Comprehensive Analysis
CaliberCos Inc.'s recent financial statements paint a picture of a company facing significant challenges. On the revenue and profitability front, the company is struggling, with revenue declining sharply in recent quarters and consistent net losses. In its latest quarter (Q2 2025), revenue fell 37.97% year-over-year to $5.07 million, while its profit margin was a deeply negative -104.61%. This indicates that the core business operations are not generating profits and are, in fact, consuming capital at a high rate.

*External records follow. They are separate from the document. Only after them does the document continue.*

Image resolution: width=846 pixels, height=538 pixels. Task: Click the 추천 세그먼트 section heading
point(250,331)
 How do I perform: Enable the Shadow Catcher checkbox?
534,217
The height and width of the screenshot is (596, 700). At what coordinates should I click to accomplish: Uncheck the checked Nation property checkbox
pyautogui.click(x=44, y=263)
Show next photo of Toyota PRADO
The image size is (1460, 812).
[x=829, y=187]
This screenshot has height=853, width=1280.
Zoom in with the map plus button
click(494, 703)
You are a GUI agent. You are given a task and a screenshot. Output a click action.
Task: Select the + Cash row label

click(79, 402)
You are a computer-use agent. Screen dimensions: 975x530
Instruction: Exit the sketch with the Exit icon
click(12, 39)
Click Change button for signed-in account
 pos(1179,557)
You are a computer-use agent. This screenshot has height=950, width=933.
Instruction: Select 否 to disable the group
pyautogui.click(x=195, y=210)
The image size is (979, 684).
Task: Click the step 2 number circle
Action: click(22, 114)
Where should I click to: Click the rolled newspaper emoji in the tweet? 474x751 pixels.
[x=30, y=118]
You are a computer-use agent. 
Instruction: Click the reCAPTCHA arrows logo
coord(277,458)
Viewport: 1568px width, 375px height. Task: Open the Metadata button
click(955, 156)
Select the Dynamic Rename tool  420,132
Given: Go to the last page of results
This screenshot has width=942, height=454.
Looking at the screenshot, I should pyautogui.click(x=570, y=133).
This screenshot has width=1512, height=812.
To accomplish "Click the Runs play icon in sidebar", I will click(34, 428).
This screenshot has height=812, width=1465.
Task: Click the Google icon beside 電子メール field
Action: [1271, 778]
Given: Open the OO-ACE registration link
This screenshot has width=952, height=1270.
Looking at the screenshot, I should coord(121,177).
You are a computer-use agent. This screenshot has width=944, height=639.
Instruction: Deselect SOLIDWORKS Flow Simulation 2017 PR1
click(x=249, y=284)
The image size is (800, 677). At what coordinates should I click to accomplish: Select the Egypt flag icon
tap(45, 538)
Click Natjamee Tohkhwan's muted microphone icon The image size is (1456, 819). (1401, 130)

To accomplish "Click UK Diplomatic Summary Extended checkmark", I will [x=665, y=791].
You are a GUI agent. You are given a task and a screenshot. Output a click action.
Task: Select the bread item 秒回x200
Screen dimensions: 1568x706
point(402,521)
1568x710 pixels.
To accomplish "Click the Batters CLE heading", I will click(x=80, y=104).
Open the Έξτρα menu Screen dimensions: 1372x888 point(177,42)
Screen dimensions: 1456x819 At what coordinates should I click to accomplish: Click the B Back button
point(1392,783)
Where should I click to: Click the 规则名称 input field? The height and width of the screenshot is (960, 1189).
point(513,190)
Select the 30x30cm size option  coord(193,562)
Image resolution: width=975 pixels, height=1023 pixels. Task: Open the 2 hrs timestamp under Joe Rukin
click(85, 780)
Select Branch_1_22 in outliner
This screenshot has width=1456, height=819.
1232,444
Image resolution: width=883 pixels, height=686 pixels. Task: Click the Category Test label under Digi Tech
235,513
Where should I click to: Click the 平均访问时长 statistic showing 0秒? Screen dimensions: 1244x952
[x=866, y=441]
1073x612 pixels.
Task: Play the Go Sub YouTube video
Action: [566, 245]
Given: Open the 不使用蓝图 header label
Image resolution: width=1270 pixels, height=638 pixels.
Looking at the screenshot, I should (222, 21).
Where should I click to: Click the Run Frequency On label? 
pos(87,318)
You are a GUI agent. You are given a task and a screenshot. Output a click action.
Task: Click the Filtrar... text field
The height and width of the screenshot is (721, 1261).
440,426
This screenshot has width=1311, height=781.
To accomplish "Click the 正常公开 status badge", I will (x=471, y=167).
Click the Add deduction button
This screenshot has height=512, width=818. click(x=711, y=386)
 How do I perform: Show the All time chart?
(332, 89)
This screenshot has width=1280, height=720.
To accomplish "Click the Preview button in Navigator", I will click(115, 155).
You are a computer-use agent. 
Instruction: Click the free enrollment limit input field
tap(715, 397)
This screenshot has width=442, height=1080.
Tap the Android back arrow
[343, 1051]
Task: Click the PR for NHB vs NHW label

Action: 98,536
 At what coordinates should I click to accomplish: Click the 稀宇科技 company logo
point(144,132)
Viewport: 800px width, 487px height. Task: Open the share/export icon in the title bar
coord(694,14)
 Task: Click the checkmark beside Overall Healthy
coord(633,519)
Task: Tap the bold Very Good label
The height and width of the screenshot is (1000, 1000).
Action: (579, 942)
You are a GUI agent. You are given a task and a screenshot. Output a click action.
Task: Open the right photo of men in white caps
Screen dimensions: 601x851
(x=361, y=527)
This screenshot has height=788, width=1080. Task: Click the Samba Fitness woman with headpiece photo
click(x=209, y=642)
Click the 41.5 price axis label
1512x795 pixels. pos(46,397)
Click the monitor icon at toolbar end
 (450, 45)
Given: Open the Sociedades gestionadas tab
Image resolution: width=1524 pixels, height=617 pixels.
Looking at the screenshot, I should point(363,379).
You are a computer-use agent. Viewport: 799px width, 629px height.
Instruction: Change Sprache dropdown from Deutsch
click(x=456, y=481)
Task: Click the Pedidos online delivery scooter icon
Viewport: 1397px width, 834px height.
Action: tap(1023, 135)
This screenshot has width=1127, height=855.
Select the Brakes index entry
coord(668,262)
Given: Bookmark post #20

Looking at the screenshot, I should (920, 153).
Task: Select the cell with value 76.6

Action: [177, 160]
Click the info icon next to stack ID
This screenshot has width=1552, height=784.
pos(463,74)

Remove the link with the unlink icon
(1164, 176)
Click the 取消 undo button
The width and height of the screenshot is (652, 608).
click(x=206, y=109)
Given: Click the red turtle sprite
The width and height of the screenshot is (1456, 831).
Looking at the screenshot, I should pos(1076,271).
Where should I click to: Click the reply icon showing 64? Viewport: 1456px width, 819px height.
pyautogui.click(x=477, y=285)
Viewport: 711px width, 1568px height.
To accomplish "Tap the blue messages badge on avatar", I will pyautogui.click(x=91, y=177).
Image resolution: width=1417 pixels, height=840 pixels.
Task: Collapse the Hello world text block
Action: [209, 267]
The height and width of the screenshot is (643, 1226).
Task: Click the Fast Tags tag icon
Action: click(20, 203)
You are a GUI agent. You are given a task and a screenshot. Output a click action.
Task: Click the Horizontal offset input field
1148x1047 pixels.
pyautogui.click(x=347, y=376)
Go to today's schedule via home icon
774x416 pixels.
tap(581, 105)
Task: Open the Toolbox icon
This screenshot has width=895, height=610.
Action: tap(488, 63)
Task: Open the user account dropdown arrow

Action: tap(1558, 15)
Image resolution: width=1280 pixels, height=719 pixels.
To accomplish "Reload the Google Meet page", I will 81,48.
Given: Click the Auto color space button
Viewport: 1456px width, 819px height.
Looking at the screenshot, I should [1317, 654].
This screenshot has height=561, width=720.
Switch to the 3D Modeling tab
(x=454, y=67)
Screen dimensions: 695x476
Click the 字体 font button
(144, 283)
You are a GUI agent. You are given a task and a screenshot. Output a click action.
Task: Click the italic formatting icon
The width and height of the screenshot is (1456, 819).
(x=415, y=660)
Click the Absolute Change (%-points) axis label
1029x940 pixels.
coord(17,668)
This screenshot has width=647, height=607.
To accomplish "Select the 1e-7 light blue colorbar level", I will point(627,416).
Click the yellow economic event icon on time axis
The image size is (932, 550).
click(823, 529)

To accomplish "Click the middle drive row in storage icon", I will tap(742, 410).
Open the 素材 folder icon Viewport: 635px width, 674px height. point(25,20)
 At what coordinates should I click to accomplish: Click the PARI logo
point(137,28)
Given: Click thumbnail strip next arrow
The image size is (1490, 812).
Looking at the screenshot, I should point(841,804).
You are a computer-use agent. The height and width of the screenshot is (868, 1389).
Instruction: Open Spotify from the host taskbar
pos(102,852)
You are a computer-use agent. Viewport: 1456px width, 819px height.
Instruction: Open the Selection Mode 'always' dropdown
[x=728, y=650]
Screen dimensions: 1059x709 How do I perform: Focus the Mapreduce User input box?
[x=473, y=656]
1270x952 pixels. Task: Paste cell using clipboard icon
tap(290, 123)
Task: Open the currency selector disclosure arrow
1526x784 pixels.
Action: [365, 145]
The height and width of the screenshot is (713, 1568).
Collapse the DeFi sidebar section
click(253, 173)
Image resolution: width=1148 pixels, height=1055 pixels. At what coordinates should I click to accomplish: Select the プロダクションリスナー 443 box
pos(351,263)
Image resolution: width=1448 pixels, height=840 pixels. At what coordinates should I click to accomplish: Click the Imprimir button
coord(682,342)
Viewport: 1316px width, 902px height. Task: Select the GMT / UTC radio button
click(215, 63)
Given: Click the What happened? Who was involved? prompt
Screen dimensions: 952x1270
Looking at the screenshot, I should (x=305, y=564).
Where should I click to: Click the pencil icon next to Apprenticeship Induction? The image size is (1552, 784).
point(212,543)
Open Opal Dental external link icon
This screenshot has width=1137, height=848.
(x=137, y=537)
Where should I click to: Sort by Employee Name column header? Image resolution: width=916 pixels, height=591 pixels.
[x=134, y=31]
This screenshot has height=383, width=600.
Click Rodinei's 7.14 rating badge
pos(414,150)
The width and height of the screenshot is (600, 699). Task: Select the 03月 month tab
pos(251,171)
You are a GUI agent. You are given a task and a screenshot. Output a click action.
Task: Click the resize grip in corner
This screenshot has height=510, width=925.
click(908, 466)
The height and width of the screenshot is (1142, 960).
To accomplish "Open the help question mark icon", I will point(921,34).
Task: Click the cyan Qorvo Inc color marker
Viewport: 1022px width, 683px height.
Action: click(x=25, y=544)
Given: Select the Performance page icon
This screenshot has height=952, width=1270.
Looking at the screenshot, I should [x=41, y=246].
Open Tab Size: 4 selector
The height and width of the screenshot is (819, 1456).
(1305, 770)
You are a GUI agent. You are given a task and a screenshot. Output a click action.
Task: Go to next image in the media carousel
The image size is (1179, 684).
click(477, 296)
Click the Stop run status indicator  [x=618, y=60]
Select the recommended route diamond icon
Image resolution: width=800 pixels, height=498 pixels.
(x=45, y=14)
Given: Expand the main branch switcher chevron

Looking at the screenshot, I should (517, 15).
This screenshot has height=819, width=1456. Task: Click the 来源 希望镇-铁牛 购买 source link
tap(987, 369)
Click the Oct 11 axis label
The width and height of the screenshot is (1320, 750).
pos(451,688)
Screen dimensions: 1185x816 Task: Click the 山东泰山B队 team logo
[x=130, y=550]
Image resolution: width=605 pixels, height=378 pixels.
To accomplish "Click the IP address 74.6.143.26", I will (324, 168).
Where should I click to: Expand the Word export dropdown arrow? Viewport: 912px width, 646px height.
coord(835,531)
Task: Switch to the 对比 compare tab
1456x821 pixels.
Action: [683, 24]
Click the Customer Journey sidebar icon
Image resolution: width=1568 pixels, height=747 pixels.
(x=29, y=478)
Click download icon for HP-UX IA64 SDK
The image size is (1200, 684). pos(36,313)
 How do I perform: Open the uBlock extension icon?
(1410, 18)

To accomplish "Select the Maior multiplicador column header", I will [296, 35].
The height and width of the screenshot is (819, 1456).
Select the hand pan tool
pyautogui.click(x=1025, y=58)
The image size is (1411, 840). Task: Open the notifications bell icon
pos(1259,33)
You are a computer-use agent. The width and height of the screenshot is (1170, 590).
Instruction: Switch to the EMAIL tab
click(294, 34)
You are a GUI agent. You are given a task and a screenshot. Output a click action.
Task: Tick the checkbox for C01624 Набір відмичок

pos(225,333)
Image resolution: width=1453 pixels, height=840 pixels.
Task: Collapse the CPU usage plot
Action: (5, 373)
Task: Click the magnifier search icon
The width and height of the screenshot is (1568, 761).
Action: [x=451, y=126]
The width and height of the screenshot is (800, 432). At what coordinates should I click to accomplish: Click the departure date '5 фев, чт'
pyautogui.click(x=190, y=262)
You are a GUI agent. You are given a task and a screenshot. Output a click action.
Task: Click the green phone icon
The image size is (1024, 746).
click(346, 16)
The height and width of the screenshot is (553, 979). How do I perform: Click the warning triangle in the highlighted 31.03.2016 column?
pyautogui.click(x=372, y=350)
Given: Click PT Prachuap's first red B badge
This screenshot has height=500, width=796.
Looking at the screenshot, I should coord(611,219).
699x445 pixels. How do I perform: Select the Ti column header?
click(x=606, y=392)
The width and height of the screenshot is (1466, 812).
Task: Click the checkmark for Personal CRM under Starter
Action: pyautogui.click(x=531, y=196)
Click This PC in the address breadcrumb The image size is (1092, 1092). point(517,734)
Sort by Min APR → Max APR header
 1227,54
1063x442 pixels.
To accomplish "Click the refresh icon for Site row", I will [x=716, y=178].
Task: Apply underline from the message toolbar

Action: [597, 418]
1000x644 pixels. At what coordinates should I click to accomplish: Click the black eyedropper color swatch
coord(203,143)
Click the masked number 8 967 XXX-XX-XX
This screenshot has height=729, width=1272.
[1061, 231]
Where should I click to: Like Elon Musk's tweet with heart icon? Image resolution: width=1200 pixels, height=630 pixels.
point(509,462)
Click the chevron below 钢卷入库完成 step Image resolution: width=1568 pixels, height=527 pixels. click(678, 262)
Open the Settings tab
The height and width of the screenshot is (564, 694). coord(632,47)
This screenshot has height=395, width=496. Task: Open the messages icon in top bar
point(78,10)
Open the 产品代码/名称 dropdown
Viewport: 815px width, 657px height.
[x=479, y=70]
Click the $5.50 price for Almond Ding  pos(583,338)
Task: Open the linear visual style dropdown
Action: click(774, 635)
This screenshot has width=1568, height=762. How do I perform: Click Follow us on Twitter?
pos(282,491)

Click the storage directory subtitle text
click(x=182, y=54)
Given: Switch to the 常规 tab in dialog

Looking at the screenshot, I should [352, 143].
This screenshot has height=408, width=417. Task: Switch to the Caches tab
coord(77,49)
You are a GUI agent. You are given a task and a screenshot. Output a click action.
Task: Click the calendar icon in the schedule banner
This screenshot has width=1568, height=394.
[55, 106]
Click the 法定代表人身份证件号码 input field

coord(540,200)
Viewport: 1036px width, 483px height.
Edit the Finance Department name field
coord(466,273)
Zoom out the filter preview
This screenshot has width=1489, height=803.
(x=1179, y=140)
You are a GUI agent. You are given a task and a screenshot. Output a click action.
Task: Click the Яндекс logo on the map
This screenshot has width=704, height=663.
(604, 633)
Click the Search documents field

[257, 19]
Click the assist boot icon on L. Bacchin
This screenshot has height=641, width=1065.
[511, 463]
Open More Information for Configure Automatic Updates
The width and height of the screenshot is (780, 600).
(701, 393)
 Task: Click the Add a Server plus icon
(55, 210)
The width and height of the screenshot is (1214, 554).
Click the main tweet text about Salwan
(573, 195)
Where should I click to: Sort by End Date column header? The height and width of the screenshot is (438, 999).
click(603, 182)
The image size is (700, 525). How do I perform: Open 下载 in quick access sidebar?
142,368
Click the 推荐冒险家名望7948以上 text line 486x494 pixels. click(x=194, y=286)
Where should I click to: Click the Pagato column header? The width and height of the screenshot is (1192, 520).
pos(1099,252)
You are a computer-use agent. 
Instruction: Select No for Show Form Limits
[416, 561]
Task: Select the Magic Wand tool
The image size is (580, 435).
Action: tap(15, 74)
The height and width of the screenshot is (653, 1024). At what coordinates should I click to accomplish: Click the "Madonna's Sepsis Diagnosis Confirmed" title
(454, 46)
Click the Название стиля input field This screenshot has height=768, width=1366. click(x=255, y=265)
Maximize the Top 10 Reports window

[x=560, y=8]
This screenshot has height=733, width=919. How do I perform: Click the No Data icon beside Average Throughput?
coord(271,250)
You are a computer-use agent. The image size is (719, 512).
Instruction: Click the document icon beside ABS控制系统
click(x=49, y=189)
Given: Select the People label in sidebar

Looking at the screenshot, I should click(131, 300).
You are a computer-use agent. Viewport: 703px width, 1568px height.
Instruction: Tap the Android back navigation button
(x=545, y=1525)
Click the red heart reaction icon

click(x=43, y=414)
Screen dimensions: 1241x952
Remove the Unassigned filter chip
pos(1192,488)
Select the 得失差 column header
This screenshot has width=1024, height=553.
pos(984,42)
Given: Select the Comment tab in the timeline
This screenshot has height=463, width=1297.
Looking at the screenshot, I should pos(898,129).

The balance sheet reveals the most significant red flag: insolvency. As of the latest quarter, total liabilities of $76.86 million exceed total assets of $59.26 million, leading to a negative shareholder equity of $17.6 million. A negative equity position is a serious indicator of financial instability. Furthermore, liquidity is tight, with a current ratio of 1.0, meaning current assets barely cover current liabilities. This leaves very little room for unexpected financial pressures.
From a cash flow perspective, CaliberCos is not generating cash from its business. Operating cash flow has been negative for the last two quarters, standing at -$1.17 million in Q2 2025. Consequently, free cash flow—the cash left after paying for operating expenses and capital expenditures—is also negative at -$1.84 million. This cash burn forces the company to rely on other means, such as issuing debt or stock, to fund its operations, which may not be sustainable in the long run. The company does not pay a dividend, which is expected given its financial state.
In summary, CaliberCos's financial foundation appears highly risky. The combination of shrinking revenues, significant losses, a negative equity position, and consistent cash burn presents a precarious situation. Investors should view the company's current financial health with extreme caution, as it lacks the stability, profitability, and cash generation typical of a healthy enterprise.